EXERCISE: Extract the stretch of entries from the very first line through the line containing "coord(304,701)", reproducing every line verbatim and nothing beyond it.

MATERIAL FOR THIS EXERCISE:
○ ○ ○
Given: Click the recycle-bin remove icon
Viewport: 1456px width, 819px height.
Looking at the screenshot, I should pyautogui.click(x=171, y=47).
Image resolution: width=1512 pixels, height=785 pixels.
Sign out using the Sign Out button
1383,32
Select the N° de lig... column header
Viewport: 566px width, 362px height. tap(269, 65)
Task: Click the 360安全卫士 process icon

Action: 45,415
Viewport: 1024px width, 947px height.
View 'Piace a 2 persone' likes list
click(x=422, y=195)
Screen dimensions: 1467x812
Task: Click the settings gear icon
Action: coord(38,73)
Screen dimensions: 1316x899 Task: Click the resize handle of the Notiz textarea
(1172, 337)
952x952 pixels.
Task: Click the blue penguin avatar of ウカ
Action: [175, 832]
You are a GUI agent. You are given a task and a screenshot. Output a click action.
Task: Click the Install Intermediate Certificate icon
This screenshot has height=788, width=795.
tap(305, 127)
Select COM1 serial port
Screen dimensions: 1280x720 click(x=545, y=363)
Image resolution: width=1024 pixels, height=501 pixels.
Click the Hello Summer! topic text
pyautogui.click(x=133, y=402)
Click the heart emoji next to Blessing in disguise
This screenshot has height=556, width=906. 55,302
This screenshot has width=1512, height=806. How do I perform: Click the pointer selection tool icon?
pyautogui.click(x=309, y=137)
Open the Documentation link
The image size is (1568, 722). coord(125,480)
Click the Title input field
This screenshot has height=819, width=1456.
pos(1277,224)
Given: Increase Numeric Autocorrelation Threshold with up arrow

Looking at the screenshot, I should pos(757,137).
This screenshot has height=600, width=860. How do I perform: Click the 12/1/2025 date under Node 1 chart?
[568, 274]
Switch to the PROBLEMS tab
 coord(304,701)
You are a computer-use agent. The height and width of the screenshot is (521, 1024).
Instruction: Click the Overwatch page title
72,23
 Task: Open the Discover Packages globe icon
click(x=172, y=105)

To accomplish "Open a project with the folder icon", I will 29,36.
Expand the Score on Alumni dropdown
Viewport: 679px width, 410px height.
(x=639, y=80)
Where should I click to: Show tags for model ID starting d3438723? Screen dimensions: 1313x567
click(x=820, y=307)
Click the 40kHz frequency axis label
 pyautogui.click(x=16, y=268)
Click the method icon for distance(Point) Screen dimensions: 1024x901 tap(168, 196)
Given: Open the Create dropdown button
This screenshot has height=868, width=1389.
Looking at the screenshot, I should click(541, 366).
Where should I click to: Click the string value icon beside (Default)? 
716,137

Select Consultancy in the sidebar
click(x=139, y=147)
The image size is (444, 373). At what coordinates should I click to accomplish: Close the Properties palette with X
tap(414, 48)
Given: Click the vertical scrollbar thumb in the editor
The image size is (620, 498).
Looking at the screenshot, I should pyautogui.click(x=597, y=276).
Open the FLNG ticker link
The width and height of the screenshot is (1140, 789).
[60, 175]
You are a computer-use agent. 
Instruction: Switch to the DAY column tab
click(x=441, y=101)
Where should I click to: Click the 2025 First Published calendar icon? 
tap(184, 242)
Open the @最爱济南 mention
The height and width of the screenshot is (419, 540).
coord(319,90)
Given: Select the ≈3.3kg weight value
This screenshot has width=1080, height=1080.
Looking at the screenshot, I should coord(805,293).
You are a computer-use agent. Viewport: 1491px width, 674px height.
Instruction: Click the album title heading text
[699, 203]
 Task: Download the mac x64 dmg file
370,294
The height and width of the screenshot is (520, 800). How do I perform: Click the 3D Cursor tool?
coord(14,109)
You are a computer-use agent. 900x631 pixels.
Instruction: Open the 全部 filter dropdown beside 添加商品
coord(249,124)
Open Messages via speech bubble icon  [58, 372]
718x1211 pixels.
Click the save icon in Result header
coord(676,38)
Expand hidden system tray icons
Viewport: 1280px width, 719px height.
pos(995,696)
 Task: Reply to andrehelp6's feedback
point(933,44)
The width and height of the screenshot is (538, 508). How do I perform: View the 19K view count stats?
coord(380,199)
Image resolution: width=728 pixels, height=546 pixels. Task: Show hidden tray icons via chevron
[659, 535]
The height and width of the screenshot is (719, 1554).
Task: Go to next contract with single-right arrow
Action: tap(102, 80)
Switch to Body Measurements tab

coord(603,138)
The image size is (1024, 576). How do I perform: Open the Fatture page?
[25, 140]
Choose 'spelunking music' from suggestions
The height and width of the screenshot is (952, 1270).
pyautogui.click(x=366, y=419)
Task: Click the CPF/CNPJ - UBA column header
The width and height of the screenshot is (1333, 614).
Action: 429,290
○ ○ ○
EXERCISE ANSWER:
Given: Click the recycle-bin remove icon
Viewport: 1456px width, 819px height.
Looking at the screenshot, I should pyautogui.click(x=171, y=47).
Image resolution: width=1512 pixels, height=785 pixels.
Sign out using the Sign Out button
1383,32
Select the N° de lig... column header
Viewport: 566px width, 362px height. tap(269, 65)
Task: Click the 360安全卫士 process icon

Action: 45,415
Viewport: 1024px width, 947px height.
View 'Piace a 2 persone' likes list
click(x=422, y=195)
Screen dimensions: 1467x812
Task: Click the settings gear icon
Action: coord(38,73)
Screen dimensions: 1316x899 Task: Click the resize handle of the Notiz textarea
(1172, 337)
952x952 pixels.
Task: Click the blue penguin avatar of ウカ
Action: [175, 832]
You are a GUI agent. You are given a task and a screenshot. Output a click action.
Task: Click the Install Intermediate Certificate icon
This screenshot has height=788, width=795.
tap(305, 127)
Select COM1 serial port
Screen dimensions: 1280x720 click(x=545, y=363)
Image resolution: width=1024 pixels, height=501 pixels.
Click the Hello Summer! topic text
pyautogui.click(x=133, y=402)
Click the heart emoji next to Blessing in disguise
This screenshot has height=556, width=906. 55,302
This screenshot has width=1512, height=806. How do I perform: Click the pointer selection tool icon?
pyautogui.click(x=309, y=137)
Open the Documentation link
The image size is (1568, 722). coord(125,480)
Click the Title input field
This screenshot has height=819, width=1456.
pos(1277,224)
Given: Increase Numeric Autocorrelation Threshold with up arrow

Looking at the screenshot, I should pos(757,137).
This screenshot has height=600, width=860. How do I perform: Click the 12/1/2025 date under Node 1 chart?
[568, 274]
Switch to the PROBLEMS tab
 coord(304,701)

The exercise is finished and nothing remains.